When the Immune Response Goes Wrong

The immune system’s power can sometimes become the problem. In severe infections, the body can release a massive, uncontrolled flood of inflammatory signaling molecules, a reaction called a cytokine storm. This hyperactive immune response eliminates the pathogen but causes catastrophic collateral damage: widespread inflammation, leaking blood vessels, and dysfunction in multiple organs simultaneously. It’s been described as winning the battle but losing the war. Cytokine storms are a recognized danger in severe sepsis and were a major cause of death during the COVID-19 pandemic.

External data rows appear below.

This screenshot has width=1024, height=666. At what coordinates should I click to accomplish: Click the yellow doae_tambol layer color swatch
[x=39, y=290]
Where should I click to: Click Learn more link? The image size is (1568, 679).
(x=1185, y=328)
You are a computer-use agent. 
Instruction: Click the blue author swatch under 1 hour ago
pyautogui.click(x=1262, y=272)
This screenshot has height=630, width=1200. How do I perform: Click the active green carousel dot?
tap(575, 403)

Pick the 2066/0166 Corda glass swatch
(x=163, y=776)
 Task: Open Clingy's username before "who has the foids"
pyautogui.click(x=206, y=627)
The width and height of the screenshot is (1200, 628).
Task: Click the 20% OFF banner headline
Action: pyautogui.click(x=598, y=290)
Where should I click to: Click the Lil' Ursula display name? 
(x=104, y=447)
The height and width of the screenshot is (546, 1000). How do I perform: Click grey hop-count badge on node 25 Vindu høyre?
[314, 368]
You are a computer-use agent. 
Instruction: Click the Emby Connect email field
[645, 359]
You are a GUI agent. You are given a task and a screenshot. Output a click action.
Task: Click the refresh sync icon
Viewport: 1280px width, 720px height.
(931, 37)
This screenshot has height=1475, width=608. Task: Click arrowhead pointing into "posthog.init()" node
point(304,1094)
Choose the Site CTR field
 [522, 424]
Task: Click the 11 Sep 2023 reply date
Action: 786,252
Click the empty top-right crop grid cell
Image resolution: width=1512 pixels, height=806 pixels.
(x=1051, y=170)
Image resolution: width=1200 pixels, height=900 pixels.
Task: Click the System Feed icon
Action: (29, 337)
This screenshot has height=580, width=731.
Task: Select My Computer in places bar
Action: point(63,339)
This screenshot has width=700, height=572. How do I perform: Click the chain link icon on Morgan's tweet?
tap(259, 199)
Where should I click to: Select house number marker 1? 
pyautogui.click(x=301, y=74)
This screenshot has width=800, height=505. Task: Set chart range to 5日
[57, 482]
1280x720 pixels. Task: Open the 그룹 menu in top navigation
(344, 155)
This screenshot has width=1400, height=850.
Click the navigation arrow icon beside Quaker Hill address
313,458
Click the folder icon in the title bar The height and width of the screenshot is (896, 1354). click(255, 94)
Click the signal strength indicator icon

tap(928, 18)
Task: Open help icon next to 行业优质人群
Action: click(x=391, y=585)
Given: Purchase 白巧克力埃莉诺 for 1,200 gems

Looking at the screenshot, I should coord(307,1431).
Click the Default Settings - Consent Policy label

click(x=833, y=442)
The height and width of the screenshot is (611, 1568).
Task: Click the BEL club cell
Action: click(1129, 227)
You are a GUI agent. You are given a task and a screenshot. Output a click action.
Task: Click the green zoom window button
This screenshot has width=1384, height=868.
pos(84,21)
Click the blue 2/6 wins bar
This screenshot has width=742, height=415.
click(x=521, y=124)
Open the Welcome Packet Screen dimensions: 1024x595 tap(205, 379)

The same mechanisms designed to protect you can, when dysregulated, become self-destructive.

Sleep, Nutrition, and Gut Bacteria

Your immune system doesn’t operate in a vacuum. Sleep is one of the strongest everyday influences on immune function. Adequate sleep promotes the production of signaling molecules that coordinate immune responses and supports T cell activity. During early sleep, your body ramps up interactions between the cells that present pathogen fragments and the T cells that respond to them, essentially strengthening immune learning while you rest. Melatonin, the hormone produced during darkness, enhances the activity of natural killer cells and T cells. Chronic sleep deprivation flips this equation, increasing low-grade inflammation and weakening the targeted immune responses you need to fight actual infections.

Zinc and vitamin D both play direct roles in immune cell function. Zinc regulates the growth, maturation, and functioning of multiple types of white blood cells and helps modulate inflammatory responses so they don’t overshoot. Vitamin D supports several arms of immune defense, and adequate intake of both nutrients is linked to better resistance against viral infections.

Your gut microbiome, the trillions of bacteria living in your digestive tract, is also a key player. These bacteria have coevolved with humans in a mutually beneficial arrangement: they get a habitat, and in return they help regulate protective immunity against pathogens. The constant interaction between gut bacteria and the intestinal lining generates ongoing immune signaling that keeps defenses calibrated. When that microbial community is disrupted, for example by a course of antibiotics, opportunistic pathogens can colonize the newly open space and cause infection.